Darlington's trio was decently treated and taken to jail in Sofia, where
a surprise awaited them: three living men, the parachutists from their
plane -- Ned A. Howard, Anthony J. Rauba and Joseph J. Turley. Presuming
that co-pilot Epp and the other three runaways had not been slaughtered
in the forest, Julian Darlington's entire crew was alive!

 

 

In the morning the Bulgars brought in a burned man with bandaged head
and hands. He was Stanley Horine, the tail gunner from Prince Charming,
who had reported the plight of The Witch, bringing the gallant Captain
Gunn back to his doom. Somehow Horine had bailed out of a ship spiraling
down in flames. He was the only survivor. In the crew of many a crashed
plane there was this tithe of one living man.

 

 

In the meantime Daryl Epp's fugitives had outrun the Bulgarian guards
and were at large in the border region with many armed men looking
for them. Epp had one thing on his side. Three months before, British
Intelligence had had such misgivings about Mikhailovitch, the supposed
leader of Yugoslav resistance, that British agents were parachuted to
his adversary, Tito. Shortly before Tidal Wave, the British cabinet
decided to support Tito instead of Mikhailovitch. Consequently some of
the U.S. flers had been orally instructed to ask for Tito should they
land in Yugoslavia. *

 

 

* The printed escape instructions advised contacting "the Communists"
but did not mention Tito by name.

 

 

Epp's men scrambled over mountains, headed west for the land of the
mysterious Tito. They got up nerve to approach some mountain folk
and pronounced the password, "Tito." The peasants took in the sore,
half-starved airmen, fed them, and gave them a long sleep. Mountaineers
passed them along a chain of patriots to a man who spoke English. He
offered a toast in
raki
to Allied victory, and handed them a
photograph. It showed their plane belly down in the Bulgarian wheat field,
surrounded by German and Bulgarian officers. Tito's man, in the role of
an innocent bystander, had snapped it himself. He gave the picture to Epp.

 

 

Tito's man explained that it might be some time before he could arrange
to send Epp's rangers back to their outfit -- such movements were
difficult for the partisans. The Americans made themselves useful and
were absorbed into the underground. The Yugoslav partisans had no way
to report that Epp's men were safe, and the Bulgarian Red Cross did not
bother to advise Geneva on the Sofia prisoners, so that the survivors of
The Witch and Prince Charming were written off as dead by the U.S. War
Department. They were in limbo for more than a year.

Records supplied
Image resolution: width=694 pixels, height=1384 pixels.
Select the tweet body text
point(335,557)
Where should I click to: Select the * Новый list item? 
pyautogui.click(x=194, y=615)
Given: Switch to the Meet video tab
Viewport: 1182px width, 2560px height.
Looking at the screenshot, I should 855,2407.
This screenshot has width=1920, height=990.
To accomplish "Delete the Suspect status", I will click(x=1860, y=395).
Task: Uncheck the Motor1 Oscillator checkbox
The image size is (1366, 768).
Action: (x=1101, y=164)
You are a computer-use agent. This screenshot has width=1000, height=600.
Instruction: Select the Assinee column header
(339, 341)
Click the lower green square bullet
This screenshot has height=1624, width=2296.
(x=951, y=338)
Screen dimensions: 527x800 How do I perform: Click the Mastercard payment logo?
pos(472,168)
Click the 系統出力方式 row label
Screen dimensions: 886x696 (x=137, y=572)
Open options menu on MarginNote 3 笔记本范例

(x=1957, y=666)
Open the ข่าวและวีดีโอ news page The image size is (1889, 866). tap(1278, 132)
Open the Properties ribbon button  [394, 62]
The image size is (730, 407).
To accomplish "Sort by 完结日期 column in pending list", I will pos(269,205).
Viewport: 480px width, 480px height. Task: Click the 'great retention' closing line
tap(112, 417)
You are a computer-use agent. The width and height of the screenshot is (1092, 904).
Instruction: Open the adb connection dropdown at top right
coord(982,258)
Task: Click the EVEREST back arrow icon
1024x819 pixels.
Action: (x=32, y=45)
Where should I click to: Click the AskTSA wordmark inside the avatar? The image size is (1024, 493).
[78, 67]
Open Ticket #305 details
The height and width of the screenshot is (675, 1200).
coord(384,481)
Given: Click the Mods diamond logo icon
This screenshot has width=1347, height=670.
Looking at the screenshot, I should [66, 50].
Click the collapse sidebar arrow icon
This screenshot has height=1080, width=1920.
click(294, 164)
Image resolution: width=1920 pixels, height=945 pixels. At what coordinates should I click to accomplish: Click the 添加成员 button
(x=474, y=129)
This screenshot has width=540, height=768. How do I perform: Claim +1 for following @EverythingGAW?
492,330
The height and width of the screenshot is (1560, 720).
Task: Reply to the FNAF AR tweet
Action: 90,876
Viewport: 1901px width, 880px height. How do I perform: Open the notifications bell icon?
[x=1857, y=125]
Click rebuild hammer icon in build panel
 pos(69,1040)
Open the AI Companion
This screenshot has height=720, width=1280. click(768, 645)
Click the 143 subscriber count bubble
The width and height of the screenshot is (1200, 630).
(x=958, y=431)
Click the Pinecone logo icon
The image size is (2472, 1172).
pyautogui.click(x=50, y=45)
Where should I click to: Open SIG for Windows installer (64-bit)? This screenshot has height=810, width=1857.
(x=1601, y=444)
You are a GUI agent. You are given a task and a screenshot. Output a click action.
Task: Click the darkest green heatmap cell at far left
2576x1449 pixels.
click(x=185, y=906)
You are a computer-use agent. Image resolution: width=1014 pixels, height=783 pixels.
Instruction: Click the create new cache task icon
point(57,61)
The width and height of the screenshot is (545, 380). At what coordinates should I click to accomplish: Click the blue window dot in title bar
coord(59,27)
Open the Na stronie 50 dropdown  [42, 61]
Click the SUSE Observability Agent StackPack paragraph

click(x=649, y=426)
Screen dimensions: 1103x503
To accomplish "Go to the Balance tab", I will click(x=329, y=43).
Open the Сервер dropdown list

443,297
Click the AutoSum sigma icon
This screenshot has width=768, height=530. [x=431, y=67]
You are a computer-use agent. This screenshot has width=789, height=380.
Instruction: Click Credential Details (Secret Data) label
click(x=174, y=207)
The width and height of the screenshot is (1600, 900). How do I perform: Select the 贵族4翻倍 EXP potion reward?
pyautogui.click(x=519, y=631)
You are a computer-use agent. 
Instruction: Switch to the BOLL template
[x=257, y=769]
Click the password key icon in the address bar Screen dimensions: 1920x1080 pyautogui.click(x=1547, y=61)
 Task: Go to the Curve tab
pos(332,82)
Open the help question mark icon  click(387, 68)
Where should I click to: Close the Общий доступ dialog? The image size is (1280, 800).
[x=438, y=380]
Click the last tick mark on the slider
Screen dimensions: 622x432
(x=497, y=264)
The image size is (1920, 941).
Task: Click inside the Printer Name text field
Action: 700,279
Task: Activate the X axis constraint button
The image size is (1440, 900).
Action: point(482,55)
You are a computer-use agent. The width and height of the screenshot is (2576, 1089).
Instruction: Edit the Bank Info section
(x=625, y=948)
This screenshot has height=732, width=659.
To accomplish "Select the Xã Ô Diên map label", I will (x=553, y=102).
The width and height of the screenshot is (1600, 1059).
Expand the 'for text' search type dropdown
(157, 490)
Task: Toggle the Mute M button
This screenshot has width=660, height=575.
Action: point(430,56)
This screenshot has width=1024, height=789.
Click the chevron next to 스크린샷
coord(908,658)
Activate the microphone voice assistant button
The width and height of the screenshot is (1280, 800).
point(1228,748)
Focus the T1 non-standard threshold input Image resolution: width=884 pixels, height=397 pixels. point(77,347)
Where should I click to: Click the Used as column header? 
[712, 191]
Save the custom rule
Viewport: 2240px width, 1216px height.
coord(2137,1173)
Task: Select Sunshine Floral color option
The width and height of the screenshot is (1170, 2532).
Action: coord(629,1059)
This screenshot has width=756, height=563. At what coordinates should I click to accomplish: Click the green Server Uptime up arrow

List of tasks
A. List every person the text about the airmen in Bulgaria and Yugoslavia names with both a first and a last name.
B. Write out the lines of the records verbatim, from the line containing "This screenshot has width=540, height=768." through the line containing "pos(69,1040)".
The text and the records are unrelated to each other.

Solutions for each task
A.
Julian Darlington
Ned A. Howard
Anthony J. Rauba
Joseph J. Turley
Stanley Horine
Daryl Epp

B.
This screenshot has width=540, height=768. How do I perform: Claim +1 for following @EverythingGAW?
492,330
The height and width of the screenshot is (1560, 720).
Task: Reply to the FNAF AR tweet
Action: 90,876
Viewport: 1901px width, 880px height. How do I perform: Open the notifications bell icon?
[x=1857, y=125]
Click rebuild hammer icon in build panel
 pos(69,1040)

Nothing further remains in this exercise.